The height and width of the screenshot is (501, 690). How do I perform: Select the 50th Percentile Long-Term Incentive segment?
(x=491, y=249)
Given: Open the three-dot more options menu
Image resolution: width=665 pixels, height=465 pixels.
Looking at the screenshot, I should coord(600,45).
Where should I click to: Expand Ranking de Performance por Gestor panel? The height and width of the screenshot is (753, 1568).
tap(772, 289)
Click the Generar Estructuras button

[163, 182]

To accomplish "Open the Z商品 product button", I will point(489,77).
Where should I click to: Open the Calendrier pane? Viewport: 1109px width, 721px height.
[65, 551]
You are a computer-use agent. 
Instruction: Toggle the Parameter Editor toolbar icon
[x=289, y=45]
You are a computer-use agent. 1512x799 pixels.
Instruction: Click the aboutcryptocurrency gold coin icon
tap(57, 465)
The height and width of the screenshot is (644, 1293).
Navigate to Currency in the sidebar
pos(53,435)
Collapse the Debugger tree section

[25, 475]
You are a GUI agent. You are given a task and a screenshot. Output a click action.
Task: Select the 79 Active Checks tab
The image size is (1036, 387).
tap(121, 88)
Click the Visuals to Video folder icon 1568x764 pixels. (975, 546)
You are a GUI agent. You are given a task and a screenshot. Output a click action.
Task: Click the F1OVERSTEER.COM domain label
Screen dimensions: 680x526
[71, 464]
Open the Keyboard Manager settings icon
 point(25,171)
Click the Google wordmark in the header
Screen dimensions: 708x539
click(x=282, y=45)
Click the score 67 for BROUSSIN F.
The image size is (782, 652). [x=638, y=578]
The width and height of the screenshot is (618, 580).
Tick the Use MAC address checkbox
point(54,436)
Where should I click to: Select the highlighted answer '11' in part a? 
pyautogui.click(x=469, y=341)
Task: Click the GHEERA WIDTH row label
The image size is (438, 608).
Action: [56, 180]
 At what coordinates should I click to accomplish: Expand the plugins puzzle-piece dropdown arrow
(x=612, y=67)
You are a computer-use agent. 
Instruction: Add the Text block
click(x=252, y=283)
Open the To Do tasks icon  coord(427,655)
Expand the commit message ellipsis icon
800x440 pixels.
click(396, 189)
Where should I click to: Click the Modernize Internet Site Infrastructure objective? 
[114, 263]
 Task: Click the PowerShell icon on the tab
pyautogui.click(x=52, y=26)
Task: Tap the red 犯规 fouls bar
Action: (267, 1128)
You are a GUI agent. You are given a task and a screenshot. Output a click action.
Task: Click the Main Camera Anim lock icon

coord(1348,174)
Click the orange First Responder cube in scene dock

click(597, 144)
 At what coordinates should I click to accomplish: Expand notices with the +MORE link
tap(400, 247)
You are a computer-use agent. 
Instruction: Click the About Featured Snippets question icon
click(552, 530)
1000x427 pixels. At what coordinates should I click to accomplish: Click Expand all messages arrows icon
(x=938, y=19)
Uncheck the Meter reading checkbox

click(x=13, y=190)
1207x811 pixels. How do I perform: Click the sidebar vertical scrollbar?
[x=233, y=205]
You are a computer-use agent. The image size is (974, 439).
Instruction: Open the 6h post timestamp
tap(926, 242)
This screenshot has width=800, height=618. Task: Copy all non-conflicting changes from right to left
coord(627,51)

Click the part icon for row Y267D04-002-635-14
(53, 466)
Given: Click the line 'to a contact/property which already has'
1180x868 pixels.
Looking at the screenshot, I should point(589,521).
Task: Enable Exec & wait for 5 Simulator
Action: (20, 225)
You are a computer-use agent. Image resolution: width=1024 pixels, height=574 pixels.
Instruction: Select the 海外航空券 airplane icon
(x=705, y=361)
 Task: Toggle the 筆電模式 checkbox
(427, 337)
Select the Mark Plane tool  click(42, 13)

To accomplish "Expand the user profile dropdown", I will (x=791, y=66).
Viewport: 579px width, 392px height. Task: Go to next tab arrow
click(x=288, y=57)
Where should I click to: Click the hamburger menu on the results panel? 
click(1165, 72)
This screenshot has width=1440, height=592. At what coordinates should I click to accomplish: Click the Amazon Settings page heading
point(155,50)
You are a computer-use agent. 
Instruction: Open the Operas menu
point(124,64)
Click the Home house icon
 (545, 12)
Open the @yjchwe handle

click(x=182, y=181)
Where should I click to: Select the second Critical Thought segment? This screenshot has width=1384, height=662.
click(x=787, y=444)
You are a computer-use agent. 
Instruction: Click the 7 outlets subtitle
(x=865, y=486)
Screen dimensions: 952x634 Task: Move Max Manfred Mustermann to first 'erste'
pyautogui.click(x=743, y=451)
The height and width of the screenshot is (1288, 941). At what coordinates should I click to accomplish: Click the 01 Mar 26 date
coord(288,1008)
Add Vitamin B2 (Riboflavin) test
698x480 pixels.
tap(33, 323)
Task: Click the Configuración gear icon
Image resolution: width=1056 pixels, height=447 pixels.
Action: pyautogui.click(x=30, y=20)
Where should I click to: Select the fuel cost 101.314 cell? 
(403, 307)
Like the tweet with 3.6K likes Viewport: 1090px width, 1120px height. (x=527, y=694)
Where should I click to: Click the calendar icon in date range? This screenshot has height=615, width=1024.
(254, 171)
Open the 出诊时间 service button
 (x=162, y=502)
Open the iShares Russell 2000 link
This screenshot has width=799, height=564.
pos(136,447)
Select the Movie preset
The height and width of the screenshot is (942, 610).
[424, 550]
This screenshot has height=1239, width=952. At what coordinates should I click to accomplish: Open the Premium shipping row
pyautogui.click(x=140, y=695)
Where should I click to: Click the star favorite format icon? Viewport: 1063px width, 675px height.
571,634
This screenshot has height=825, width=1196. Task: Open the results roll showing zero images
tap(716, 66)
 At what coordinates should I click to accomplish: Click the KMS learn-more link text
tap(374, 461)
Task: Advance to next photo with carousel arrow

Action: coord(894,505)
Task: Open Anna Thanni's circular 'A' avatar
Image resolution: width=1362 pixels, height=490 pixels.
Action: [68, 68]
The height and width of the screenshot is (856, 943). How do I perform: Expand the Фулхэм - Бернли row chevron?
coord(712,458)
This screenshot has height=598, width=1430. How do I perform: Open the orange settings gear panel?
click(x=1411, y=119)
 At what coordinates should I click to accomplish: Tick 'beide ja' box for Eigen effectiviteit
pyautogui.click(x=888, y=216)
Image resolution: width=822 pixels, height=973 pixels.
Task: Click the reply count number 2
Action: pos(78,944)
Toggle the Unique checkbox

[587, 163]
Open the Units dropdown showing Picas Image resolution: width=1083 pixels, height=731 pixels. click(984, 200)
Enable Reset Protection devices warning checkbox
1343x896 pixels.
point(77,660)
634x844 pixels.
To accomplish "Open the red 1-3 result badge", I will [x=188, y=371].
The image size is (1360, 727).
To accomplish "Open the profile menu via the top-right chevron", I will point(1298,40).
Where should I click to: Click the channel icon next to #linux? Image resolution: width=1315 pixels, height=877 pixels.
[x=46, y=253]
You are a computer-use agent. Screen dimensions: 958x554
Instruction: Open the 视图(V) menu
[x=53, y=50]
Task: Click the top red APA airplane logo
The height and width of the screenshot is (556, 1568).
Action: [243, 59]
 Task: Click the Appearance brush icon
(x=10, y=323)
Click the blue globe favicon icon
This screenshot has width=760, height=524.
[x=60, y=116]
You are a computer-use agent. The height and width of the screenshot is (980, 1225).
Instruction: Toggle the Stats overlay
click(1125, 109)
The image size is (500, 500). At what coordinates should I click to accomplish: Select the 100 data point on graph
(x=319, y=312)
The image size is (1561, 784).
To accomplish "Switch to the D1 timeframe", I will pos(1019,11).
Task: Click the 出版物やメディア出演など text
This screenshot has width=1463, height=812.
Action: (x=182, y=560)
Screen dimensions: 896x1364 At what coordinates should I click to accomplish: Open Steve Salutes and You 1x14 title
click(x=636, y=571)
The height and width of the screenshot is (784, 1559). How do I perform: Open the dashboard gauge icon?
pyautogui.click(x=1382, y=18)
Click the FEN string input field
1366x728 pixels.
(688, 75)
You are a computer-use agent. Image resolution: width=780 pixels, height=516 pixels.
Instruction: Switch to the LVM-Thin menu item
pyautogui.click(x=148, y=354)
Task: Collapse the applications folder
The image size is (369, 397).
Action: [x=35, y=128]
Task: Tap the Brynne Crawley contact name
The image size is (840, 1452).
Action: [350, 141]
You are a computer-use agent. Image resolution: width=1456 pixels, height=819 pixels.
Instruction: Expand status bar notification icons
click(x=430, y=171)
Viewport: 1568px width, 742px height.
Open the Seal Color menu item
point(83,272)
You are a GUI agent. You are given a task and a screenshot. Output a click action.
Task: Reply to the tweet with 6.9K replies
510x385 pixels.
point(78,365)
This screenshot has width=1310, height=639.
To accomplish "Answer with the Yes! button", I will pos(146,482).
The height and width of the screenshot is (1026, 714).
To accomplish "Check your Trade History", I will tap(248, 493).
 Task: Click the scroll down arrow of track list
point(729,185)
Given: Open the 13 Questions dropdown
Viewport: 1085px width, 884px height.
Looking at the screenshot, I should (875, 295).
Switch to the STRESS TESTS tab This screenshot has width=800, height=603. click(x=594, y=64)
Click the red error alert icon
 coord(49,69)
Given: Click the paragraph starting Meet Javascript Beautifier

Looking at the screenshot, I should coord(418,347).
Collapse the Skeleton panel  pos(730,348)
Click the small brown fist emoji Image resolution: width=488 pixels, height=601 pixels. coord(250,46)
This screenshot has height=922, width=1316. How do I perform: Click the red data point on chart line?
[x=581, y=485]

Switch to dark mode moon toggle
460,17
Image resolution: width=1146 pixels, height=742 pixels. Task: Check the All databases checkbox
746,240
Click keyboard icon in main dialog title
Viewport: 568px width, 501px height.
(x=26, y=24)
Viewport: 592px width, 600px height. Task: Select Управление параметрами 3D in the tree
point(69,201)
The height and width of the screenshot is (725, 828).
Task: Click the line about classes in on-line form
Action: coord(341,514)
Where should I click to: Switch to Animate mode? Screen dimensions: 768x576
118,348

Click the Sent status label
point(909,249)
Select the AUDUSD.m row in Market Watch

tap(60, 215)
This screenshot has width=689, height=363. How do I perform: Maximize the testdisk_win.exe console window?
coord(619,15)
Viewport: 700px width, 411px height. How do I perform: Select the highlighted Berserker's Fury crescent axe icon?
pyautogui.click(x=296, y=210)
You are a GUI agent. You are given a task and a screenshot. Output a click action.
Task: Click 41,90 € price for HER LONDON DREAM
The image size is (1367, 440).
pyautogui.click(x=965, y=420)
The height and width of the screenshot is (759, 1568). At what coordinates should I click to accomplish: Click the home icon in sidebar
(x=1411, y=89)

TASK DETAILS: When a line in the data contains the string "contact", copy that line.

EXPECTED OUTPUT:
Given: Click the line 'to a contact/property which already has'
Task: Tap the Brynne Crawley contact name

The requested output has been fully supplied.